El hombre de la calle
Se ha cumplido ya el primer año de la muerte del dibujante Cesc, y ha sido otro dibujante de prensa, otro ninotaire, el humorista gráfico de La Vanguardia, Toni Batllori, quien ha organizado una emocionante exposición en memoria del maestro y compañero (Cesc. La força del traç, en el Palau Robert, hasta el 2 de marzo), donde uno constata que la chispa, el fuego de Cesc, sigue ardiendo pacientemente encendido, con "civilizadísimo sentido del humor", como una vez dijo Máximo, el dibujante que hizo con el silencio lo que Chillida ha hecho con el espacio.
Uno se queda parado, igual que un niño contempla el fuego, ante los originales de Cesc, ante sus dibujos de gente corriente y moliente, y de bloques de pisos, ante sus viñetas tachadas por la censura, ante sus cuadros de técnica mixta, bodegones, escenas expresionistas, ante sus trabajos de animación, y, también se queda parado y sentado al calor largo y hermoso de las entrevistas para la televisión que le hicieron Montserrat Roig, Josep M. Carandell y Josep M. Espinàs, en las que sale Cesc en su casa, jugando al dominó en la terraza, que es una galería de patio de manzana, de gatos de tejado y de tendederos de alambre blanco. Y así lo que se descubre es que Cesc, con su pelo blanco como una bandera blanca y con sus gafas de aumento, que no le aumentan la vista, sino los ojos con que ve las cosas, es hombre de gran mundo interior porque tiene un gran patio interior. Montserrat Roig le pregunta a Cesc por qué hace un humor tan depresivo, y él contesta trazando una sonrisa ancha de humorista: "Porque me sale de dentro".

CON LA INFORMACIÓN ->
• 1. Según el texto sobre Cesc, ¿quién organizó la exposición en memoria del dibujante?
• 2. Por favor, devuelve del texto sobre Cesc el fragmento que arranca con las palabras que contienen "El hombre de" y acaba con "con el espacio.".

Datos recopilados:
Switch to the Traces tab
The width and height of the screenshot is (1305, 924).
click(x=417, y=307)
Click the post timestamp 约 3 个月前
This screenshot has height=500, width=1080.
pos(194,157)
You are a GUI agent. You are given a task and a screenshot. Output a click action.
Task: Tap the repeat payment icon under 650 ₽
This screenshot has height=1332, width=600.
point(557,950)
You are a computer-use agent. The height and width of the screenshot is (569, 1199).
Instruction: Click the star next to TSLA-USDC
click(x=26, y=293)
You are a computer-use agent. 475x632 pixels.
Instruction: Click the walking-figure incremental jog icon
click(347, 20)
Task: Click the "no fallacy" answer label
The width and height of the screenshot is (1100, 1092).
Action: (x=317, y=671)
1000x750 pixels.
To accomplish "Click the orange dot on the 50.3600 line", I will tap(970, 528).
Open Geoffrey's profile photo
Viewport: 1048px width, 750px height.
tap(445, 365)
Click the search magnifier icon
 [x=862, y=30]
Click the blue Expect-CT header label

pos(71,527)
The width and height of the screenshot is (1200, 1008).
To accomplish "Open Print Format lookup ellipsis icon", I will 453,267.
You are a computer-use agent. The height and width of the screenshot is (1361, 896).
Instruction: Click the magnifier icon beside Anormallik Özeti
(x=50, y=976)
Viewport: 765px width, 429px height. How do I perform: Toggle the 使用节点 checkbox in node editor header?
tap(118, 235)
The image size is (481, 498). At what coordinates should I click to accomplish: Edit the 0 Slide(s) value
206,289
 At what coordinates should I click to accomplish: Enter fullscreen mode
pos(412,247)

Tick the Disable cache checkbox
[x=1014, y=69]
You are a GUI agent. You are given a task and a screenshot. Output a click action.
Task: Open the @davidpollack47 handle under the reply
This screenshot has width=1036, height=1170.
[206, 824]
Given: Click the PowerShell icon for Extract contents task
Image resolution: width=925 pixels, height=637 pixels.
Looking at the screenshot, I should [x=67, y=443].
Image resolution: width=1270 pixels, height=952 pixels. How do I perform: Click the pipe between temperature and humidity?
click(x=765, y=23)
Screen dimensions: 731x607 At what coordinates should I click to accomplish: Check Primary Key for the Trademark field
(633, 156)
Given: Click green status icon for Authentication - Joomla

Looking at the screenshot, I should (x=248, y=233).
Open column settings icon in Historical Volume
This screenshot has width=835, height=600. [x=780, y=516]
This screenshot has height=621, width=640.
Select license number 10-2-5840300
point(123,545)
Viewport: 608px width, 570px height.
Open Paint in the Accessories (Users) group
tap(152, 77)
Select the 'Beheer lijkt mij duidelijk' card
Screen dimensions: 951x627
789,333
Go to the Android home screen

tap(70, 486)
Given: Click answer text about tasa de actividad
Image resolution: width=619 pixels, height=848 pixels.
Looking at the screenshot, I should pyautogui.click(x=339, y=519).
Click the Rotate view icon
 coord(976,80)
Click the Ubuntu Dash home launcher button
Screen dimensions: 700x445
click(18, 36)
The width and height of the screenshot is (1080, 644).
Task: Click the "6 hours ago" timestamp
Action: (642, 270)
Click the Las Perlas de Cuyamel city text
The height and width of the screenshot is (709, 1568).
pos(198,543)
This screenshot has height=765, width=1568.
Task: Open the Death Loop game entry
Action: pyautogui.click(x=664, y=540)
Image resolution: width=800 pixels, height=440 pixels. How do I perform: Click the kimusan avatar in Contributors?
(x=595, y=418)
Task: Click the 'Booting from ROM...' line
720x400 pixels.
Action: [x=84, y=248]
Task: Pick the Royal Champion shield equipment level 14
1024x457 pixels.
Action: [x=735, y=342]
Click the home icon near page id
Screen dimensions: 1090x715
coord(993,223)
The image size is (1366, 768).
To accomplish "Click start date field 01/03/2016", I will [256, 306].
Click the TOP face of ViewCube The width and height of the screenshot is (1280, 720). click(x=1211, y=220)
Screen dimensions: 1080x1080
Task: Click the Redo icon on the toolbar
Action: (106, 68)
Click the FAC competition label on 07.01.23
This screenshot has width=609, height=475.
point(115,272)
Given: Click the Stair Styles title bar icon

LISTA DE SOLUCIONES ->
• 1. Toni Batllori, el humorista gráfico de La Vanguardia.

• 2.
El hombre de la calle
Se ha cumplido ya el primer año de la muerte del dibujante Cesc, y ha sido otro dibujante de prensa, otro ninotaire, el humorista gráfico de La Vanguardia, Toni Batllori, quien ha organizado una emocionante exposición en memoria del maestro y compañero (Cesc. La força del traç, en el Palau Robert, hasta el 2 de marzo), donde uno constata que la chispa, el fuego de Cesc, sigue ardiendo pacientemente encendido, con "civilizadísimo sentido del humor", como una vez dijo Máximo, el dibujante que hizo con el silencio lo que Chillida ha hecho con el espacio.